# Tabelle in Access Datei mit JDBC generieren



## miwieg (13. Aug 2009)

Ich versuche gerade in einer bestehenden Access-Datenbank Datei (.mdb), eine neue Tabelle mit JDBC zu generieren. Ich benutze JDBC/ODBC bridge.
Ich habe im Netz Beispielcode gefunden, der auch syntaktisch wohlgeformt ist, aber die Tabelle wird nicht generiert.

```
import java.sql.*;

public class createtb {
	private Connection Database;

	public createtb() {
		String url = "jdbc:odbc:customers";
		String userID = "michael";
		String password = "drwho";
		try {
			Class.forName("sun.jdbc.odbc.JdbcOdbcDriver");
			Database = DriverManager.getConnection(url, userID, password);
		} catch (ClassNotFoundException error) {
			System.err.println("Unable to load the JDBC/ODBC bridge." + error);
			System.exit(1);
		} catch (SQLException error) {
			System.err.println("Cannot connect to the database. " + error);
			System.exit(2);
		}
		Statement DataRequest;
		try {
			String query = "Create Table address ( CustomerNumber CHAR(30), CustomerStreet CHAR(30), CustomerCity CHAR(30), CustomerZip CHAR(30))";
			DataRequest = Database.createStatement();
			DataRequest.executeQuery(query);
			DataRequest.close();
			Database.close();
		} catch (SQLException error) {
			System.err.println("SQL error." + error);
			System.exit(3);
		}
	}

	public static void main(String args[]) {
		final createtb link = new createtb();
		System.exit(0);
	}
}
```
Ich habe natürlich vor Laufen des Programms im ODBD-Datenquellen Administrator die entsprechende Access-Datei hinzugefügt.
Ein anderes Java-Programm, das aus der Datei den Inhalt einer bestehenden Tabelle (in Access selbst erstellt) ausliest, funktioniert problemlos.

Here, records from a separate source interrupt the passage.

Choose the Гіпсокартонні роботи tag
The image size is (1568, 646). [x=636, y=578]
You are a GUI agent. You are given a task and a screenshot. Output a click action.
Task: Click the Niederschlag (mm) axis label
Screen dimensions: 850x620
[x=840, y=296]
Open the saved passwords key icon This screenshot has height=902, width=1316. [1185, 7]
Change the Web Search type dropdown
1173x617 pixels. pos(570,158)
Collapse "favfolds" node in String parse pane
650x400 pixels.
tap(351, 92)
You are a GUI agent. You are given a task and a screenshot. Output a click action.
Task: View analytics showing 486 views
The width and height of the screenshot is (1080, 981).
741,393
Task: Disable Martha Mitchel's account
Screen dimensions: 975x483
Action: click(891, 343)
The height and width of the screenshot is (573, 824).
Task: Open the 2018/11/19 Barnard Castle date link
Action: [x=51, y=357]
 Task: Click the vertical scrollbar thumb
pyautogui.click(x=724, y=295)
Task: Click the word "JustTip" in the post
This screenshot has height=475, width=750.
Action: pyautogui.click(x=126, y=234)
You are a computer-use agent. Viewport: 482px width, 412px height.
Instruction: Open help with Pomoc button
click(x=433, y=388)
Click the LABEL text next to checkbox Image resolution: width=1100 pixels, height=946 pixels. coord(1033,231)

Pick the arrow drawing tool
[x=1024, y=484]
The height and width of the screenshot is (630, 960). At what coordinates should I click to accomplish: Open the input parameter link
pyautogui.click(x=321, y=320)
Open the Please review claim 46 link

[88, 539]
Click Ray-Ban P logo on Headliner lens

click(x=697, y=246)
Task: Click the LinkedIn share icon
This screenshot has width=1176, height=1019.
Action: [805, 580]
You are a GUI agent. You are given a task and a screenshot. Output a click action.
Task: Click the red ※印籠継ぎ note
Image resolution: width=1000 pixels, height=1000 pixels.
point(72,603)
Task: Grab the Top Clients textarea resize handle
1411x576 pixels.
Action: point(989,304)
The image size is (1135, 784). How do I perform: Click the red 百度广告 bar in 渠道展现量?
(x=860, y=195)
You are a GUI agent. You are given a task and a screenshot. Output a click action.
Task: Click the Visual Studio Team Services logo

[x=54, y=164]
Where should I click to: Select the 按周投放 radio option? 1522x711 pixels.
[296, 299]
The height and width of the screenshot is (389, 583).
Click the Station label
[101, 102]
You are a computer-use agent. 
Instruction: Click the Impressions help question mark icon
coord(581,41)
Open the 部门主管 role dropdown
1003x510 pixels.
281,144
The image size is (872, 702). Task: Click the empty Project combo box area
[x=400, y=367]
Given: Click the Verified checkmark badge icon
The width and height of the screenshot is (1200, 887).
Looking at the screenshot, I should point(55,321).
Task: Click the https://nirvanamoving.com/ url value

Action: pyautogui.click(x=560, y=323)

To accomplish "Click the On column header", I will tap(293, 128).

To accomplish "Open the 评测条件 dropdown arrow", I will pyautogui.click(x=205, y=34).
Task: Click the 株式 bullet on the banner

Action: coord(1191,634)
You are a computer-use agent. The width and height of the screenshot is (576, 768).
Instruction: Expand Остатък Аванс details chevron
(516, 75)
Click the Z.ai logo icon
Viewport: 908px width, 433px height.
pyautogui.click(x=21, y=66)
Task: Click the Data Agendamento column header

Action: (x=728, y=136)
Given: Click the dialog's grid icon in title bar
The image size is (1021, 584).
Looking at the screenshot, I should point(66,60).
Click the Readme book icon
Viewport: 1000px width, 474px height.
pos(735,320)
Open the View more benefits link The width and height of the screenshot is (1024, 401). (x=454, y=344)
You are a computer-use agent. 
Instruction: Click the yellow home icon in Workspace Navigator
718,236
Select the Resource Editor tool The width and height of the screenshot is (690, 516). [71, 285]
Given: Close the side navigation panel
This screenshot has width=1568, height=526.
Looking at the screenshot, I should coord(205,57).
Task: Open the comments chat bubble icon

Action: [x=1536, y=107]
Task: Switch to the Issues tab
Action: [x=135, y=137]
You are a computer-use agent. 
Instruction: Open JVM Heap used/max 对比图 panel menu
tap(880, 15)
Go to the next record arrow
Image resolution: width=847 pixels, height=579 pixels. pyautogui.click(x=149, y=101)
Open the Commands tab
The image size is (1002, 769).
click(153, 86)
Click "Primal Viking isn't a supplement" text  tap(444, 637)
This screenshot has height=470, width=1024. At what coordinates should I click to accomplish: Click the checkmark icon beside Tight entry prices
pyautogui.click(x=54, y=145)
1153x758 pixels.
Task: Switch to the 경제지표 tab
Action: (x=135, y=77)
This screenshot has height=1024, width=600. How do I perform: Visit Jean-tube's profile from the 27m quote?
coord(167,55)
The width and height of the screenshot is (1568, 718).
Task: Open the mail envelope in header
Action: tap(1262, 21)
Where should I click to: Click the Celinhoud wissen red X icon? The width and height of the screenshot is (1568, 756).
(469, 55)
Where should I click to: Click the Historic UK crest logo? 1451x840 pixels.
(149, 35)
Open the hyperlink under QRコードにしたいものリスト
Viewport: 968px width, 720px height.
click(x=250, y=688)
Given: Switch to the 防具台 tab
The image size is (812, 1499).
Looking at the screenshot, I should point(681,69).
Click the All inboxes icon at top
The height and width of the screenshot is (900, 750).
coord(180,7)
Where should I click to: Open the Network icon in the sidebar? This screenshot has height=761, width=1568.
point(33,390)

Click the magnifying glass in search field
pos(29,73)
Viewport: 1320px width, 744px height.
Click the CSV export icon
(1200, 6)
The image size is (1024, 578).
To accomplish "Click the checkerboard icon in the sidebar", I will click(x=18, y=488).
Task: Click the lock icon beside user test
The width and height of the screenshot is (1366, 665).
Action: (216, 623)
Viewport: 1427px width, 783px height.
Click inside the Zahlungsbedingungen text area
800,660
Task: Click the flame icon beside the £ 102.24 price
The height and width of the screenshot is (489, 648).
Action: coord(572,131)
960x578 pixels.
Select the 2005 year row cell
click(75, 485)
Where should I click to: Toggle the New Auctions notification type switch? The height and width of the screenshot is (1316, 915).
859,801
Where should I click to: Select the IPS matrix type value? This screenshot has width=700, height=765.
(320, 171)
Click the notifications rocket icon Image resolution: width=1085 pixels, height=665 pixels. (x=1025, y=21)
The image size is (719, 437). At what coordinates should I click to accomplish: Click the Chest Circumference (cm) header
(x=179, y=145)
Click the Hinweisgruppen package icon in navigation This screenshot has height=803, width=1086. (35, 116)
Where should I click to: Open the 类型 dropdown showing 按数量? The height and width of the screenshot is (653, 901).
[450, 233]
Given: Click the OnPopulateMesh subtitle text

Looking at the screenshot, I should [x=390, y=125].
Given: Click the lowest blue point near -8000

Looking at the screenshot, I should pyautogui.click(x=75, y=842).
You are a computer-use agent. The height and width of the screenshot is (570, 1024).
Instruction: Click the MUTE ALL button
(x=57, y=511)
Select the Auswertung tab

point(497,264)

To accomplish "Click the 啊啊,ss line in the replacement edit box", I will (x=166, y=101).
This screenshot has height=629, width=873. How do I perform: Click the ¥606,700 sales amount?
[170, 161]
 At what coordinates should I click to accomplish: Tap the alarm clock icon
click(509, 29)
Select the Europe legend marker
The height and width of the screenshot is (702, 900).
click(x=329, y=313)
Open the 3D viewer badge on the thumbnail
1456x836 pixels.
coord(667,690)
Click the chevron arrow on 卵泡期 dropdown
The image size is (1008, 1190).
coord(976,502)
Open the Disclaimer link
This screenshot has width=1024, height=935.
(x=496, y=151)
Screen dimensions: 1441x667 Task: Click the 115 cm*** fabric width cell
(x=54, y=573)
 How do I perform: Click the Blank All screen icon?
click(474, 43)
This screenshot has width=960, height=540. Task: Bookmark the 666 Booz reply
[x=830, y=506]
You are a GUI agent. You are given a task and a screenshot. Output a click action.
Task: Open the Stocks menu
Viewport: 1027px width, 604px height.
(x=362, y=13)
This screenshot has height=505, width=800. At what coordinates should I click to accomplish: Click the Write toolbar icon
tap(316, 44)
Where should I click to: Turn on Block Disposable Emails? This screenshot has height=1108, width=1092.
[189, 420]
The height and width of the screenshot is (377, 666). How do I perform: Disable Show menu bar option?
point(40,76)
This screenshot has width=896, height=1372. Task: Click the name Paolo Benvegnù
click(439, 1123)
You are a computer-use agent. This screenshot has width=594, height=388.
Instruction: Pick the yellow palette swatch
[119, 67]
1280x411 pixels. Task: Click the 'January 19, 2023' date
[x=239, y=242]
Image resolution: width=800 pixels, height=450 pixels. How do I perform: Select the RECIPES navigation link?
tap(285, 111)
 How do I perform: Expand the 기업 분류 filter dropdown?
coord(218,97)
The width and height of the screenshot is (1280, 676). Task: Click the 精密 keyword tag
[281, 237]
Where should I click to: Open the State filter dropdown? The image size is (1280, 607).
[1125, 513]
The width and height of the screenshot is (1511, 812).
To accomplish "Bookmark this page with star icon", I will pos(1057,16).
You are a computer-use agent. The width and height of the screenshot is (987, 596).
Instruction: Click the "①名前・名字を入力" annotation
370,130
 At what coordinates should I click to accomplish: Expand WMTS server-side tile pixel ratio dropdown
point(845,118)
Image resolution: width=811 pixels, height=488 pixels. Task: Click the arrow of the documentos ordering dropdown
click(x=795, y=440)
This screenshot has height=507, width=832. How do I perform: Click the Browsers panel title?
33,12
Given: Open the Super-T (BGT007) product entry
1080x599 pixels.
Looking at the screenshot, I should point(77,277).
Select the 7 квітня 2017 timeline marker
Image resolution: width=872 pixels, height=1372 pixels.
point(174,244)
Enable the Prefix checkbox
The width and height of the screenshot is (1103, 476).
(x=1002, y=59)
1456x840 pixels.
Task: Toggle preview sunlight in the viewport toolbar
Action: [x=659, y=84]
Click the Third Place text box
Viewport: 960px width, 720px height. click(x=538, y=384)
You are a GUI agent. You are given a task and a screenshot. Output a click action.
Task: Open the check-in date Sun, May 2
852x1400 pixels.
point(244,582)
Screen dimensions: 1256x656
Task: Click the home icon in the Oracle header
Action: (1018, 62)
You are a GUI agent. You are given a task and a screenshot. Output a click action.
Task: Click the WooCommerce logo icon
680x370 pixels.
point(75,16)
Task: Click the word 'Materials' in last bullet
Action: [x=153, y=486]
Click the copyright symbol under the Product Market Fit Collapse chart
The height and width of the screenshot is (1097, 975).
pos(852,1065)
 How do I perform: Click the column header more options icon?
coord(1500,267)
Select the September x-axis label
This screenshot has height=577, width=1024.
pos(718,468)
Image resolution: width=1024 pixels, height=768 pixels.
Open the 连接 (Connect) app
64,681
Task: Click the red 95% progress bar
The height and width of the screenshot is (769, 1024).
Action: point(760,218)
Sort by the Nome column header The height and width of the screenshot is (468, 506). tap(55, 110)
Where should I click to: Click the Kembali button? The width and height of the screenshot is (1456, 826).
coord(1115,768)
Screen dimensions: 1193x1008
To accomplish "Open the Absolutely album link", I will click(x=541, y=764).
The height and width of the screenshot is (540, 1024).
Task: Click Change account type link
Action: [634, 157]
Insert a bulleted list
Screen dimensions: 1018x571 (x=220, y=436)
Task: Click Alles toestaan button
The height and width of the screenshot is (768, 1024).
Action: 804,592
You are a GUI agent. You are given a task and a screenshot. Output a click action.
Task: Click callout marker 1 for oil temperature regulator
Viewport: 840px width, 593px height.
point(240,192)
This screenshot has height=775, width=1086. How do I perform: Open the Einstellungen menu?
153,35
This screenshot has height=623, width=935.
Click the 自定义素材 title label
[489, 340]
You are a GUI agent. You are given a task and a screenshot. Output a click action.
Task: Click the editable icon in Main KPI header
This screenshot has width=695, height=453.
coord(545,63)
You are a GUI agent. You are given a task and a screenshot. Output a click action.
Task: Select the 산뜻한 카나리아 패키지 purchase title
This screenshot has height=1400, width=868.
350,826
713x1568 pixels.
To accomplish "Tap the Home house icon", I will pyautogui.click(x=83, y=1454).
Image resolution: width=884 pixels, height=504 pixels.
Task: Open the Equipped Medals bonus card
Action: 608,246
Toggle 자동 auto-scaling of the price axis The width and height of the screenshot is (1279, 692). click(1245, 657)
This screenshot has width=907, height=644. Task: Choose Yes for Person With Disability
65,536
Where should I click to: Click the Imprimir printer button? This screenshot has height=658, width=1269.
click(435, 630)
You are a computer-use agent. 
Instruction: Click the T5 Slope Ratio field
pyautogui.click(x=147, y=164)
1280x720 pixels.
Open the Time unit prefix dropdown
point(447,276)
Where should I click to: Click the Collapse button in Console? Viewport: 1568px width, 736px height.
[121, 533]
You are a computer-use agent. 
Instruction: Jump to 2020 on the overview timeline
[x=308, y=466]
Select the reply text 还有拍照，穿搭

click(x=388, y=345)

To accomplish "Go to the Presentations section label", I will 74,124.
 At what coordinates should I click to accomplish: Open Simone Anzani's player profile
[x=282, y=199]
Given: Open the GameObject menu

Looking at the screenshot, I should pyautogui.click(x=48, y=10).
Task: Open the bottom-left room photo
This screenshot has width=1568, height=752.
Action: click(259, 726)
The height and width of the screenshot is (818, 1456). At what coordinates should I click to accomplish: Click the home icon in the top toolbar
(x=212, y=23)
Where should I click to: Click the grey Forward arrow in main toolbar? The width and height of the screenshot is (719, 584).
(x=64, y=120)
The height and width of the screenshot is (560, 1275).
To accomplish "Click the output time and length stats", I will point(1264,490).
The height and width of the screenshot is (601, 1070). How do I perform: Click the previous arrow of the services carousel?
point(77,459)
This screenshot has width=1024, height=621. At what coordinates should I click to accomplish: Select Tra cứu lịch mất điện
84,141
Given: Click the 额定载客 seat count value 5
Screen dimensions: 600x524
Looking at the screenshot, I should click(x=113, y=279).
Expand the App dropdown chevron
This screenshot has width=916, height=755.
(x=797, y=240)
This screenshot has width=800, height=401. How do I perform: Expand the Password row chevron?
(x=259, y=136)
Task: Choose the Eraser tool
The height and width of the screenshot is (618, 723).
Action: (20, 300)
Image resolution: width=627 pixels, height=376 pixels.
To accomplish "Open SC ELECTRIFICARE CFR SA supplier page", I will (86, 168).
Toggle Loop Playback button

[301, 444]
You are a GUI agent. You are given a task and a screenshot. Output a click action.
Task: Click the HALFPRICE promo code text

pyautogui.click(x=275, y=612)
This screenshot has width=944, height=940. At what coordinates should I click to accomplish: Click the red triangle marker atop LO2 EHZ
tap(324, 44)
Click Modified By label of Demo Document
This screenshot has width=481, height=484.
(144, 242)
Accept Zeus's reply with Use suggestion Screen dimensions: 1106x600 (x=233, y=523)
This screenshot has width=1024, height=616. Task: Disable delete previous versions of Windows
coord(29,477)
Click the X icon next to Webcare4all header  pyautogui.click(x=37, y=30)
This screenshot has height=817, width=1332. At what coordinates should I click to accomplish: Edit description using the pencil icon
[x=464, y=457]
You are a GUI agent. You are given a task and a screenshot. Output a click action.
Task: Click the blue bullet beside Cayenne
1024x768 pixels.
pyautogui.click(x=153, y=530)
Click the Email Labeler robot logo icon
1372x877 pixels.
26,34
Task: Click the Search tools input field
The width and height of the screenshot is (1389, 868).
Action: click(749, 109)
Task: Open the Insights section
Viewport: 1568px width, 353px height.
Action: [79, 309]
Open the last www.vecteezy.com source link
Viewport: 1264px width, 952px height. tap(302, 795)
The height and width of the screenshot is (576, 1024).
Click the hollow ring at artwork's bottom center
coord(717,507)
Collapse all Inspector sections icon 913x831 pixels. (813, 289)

Das obige Programm wirft folgende Ausnahme aus

```
SQL error.java.sql.SQLException: No ResultSet was produced
```

aber ich habe gehört, dass das zu erwarten ist und nicht die Datenbankgenerierung stört.

Kann mir irgendjemand einen Tipp geben, was ich falsch mache?

Vielen Dank im Voraus!


----------



## FatFire (13. Aug 2009)

Schon einmal execute statt executeQuery probiert? Bei der Erstellung einer neuen Tabelle gibt es im Normalfall ja kein ResultSet zurück. Aber bin mir auch nicht sicher, dass das einen Unterschied macht. Häng vielleicht auch mal ein Semikolon ans Ende Deines Querystring.

Gruß FatFire


----------



## maki (13. Aug 2009)

Würde auch sagen das ein CREATE TABLE Statement keine Query ist 

Ansosnten erfolgt die Nutzung der JDBC-ODBC Krücke auf eigene Gefahr.


----------



## miwieg (13. Aug 2009)

Ja, es lag tatsächlich an der Auswahl der Methode. Mit "execute" funktioniert es.

Vielen Dank!!!


----------